You know that reusable water bottle that you carry with you all the time? Yup, even that can be a carrier of germs and bacteria. Whether plastic, stainless steel, or any other material it is important to sanitize it at the end of each day. If it isn’t dishwasher safe, try a mixture of antibacterial dish soap and hot water.
Your dish rack is another breeding ground for bacteria to gather in the sitting water at the bottom. The sitting water can also develop mildew and mold. Clean it as often as you deep clean your kitchen. One pro tip is to rinse it with hot water and then use a brush to dip into white vinegar and scrub all of it until the deposits and spots are gone.
Shower Curtain Liner
These typically harbor mold that often gathers at the bottom where you might not notice it. Good news is you can wash your shower liner in a washing machine. One pro tip is to add several towels and a half-cup of baking soda to the machine so that they work together during the wash to scrub the mold and grime.
These are one of the highest traffic, most often touched areas in your home. And of course, because they are fixtures on our walls, it’s easy to forget that they also need to be disinfected about as often as you do your regular cleanings. A swipe with an antibacterial wipe is all you need to get these items disinfected.

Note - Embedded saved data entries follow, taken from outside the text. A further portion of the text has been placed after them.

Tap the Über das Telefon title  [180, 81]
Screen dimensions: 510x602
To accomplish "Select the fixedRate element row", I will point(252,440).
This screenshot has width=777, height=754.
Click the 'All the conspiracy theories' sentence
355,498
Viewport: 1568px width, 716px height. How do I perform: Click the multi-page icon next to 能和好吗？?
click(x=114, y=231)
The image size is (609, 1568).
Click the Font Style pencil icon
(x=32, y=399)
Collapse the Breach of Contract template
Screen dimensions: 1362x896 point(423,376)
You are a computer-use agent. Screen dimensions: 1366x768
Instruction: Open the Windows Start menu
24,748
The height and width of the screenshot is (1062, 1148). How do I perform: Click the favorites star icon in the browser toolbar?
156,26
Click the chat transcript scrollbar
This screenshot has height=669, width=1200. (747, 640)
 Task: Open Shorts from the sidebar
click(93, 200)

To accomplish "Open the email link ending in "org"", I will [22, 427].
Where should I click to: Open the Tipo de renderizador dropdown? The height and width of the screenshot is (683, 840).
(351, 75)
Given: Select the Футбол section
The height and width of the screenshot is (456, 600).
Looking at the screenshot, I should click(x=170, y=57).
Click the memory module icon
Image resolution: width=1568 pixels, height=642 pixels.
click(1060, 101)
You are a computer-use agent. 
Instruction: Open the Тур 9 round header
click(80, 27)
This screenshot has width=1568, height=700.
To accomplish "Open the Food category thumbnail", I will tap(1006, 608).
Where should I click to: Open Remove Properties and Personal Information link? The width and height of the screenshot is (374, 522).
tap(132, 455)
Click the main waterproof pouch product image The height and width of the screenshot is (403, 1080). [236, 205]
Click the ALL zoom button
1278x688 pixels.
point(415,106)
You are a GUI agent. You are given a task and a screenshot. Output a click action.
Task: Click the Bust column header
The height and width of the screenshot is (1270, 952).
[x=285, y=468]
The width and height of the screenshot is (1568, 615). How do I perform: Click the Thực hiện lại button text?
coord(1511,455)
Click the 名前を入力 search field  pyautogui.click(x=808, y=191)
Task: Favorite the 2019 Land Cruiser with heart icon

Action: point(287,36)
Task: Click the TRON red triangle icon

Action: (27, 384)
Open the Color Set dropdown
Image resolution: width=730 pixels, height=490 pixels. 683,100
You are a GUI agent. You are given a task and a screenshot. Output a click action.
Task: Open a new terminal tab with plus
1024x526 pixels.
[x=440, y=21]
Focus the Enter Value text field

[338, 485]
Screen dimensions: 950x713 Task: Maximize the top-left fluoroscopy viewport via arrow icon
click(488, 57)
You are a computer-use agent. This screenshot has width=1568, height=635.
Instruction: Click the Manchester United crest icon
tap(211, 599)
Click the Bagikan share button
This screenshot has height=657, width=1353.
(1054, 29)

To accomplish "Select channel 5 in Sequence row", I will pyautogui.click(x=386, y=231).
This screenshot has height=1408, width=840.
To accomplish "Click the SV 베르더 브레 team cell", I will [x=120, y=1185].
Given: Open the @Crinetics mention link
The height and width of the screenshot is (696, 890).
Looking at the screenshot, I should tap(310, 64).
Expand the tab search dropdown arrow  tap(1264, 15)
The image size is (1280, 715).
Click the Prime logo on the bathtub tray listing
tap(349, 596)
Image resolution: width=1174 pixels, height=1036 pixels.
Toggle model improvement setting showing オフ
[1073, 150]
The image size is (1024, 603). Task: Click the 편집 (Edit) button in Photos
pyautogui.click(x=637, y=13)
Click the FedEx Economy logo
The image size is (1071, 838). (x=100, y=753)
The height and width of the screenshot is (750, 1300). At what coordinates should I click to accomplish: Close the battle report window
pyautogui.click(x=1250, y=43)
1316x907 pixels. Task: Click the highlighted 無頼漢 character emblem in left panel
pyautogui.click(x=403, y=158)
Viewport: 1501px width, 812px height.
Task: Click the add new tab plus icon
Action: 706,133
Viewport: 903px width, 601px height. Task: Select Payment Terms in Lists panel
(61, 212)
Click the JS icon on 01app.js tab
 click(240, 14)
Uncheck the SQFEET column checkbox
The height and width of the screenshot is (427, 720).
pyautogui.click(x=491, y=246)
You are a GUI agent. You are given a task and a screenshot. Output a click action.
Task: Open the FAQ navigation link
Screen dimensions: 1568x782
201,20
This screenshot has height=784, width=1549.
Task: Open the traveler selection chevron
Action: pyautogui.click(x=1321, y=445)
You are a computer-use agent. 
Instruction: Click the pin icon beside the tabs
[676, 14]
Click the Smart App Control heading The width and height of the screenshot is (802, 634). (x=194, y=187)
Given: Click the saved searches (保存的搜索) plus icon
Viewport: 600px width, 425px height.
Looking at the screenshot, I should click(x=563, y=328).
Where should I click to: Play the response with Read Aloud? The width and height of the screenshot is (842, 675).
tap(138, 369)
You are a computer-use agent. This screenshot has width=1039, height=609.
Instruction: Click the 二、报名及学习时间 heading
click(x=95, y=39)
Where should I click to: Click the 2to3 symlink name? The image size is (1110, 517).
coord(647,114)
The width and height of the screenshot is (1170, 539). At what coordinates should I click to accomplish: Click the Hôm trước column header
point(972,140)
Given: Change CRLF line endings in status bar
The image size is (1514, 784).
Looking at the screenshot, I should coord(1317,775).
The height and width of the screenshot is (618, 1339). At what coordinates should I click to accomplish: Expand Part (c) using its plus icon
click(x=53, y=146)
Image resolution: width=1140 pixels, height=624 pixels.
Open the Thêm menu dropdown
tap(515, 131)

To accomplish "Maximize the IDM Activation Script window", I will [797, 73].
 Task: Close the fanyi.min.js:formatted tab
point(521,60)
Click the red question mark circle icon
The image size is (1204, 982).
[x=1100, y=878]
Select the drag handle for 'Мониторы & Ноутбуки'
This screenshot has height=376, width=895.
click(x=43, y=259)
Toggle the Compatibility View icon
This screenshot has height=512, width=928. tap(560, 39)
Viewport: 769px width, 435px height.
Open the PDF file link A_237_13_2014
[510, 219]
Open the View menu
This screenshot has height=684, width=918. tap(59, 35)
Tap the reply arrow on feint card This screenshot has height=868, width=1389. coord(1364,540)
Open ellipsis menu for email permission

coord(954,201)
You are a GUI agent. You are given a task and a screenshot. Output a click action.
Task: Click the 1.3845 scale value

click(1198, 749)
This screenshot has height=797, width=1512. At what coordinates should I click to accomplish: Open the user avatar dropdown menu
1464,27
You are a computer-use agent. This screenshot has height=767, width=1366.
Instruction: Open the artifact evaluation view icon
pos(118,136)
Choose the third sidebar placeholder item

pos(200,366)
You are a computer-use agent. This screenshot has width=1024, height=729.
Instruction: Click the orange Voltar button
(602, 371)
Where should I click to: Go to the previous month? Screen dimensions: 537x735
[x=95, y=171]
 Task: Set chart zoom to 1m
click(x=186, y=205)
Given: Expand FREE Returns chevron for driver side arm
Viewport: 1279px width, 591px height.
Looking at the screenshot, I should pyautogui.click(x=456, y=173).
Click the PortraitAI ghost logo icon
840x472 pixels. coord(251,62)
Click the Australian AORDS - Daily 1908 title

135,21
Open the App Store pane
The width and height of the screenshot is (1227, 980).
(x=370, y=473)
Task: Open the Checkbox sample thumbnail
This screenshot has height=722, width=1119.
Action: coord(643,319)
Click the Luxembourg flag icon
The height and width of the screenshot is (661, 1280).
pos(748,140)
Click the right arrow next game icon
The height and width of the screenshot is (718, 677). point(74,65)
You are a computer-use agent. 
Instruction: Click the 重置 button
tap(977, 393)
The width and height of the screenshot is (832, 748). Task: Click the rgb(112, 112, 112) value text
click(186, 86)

Ahhh, the faucet handles. The one thing you touch right before you begin to wash your hands and the one thing you touch immediately after, and then you touch it regularly throughout the day. Because of this even these can carry bacteria and germs, so make sure to disinfect your faucet and the handles as often as you clean the kitchen and the bathroom.
Your pets’ food bowls can be a breeding ground for germs and bacteria to build up, especially if you don’t clean them very often. Once a week is a good timeline to follow when it comes to sanitizing your pet bowls. To clean them, just put them in the dishwasher and let the hot water do the sanitizing for you. But remember to wipe the bowls down after feeding time, at least once per day.
Backpacks can be our lifeline. They carry everything we need them to carry, wherever we may be going or however we’re getting there. However, they can collect oodles of germs and bacteria because we tend to just set them down anywhere and everywhere. To wash a backpack, run a vacuum hose inside of it to get rid of any dust and debris. Then set it in the washing machine on a hot water setting.
Towels and Linens
Sanitizing your towels and linens isn’t usually at the top of your ‘to do’ list. However, they bear the brunt of all of our bacteria and germs. To wash, simply put them in the washing machine like always. To sanitize, however, ensure that the water is on the hottest setting possible and turn on that sanitation feature if you have one. This should be done at least once every 7 days.